*** TEXT FOR ANALYSIS ***

Use the following Colab notebook from the piper repository to train your voicebank. An hour of training will eat about 4 credits based on my experience. As the notebook is subject to change, this section contains mostly advice and things that may go wrong.
One of the biggest things to note is that some languages DO NOT have pretrained models, and certain languages train with a different language code than the pre-trained models. By adding the following cell, you can train from a checkpoint you link to via google drive instead of the ones Piper provides you. You can link to any model checkpoint regardless of language and train in the one you want to begin training instead. This is especially useful as some languages only have CC SA models as pre-training options which will you may want to avoid using if you do not want to license your model under Creative Commons Share-Alike.

*** End of TEXT FOR ANALYSIS ***

EXERCISE:
List every problem with Piper's pretrained models that the text on training a Piper voicebank warns about. The records after this point have no connection to the text on training a Piper voicebank.

*** DATASET ENTRIES ***

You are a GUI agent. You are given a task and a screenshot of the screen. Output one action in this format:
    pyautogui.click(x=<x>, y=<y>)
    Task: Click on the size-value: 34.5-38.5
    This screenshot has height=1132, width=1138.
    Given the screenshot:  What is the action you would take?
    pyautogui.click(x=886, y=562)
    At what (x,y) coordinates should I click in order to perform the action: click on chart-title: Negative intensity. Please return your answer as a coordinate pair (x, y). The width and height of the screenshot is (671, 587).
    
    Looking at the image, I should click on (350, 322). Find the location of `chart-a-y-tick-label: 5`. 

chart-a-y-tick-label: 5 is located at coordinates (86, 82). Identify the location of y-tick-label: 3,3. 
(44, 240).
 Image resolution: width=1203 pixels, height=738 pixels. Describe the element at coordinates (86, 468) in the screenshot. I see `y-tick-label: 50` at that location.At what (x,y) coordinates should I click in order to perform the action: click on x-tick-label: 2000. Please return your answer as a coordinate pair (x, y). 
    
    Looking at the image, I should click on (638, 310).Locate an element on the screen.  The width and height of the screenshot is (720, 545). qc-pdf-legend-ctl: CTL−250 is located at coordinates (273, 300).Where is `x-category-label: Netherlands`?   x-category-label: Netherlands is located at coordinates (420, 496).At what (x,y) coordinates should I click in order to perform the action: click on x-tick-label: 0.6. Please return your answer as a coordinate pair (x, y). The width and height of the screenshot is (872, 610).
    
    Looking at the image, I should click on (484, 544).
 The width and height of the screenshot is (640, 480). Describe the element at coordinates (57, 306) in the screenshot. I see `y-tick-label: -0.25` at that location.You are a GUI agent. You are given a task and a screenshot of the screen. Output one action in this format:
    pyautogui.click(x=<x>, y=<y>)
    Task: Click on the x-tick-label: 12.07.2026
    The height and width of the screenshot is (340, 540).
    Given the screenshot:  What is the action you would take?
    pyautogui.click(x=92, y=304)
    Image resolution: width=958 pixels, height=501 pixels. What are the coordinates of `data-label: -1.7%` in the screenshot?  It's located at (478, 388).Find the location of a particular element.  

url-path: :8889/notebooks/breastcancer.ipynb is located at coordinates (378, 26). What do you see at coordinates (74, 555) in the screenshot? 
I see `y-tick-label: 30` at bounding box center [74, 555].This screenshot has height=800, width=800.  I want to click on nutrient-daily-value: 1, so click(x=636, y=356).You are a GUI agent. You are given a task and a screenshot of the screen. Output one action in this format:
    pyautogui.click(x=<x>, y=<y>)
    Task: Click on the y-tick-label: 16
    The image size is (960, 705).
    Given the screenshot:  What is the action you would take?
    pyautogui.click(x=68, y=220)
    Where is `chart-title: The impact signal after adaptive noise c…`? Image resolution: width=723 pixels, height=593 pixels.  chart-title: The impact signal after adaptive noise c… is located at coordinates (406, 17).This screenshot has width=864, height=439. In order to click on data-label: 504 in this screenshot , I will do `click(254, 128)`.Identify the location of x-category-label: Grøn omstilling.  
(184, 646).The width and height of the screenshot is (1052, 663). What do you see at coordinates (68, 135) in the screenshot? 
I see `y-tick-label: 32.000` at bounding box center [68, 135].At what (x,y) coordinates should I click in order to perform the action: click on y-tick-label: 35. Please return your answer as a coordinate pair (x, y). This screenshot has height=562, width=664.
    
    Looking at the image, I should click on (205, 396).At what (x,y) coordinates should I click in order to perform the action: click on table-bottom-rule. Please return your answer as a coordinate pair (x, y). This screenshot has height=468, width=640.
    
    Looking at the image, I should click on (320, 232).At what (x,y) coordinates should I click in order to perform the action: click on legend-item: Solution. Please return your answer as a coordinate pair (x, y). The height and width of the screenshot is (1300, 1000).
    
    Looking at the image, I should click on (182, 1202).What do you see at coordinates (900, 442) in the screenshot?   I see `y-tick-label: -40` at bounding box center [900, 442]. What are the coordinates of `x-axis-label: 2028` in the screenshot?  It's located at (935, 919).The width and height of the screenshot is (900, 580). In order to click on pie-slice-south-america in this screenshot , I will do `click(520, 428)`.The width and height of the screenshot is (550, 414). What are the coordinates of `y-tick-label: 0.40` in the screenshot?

*** End of DATASET ENTRIES ***

RESULT OF THIS TASK:
1. Some languages do not have pretrained models.
2. Certain languages train with a different language code than the pretrained models.
3. Some languages only have CC SA pretrained models. You may want to avoid these if you do not want to license your model under Creative Commons Share-Alike.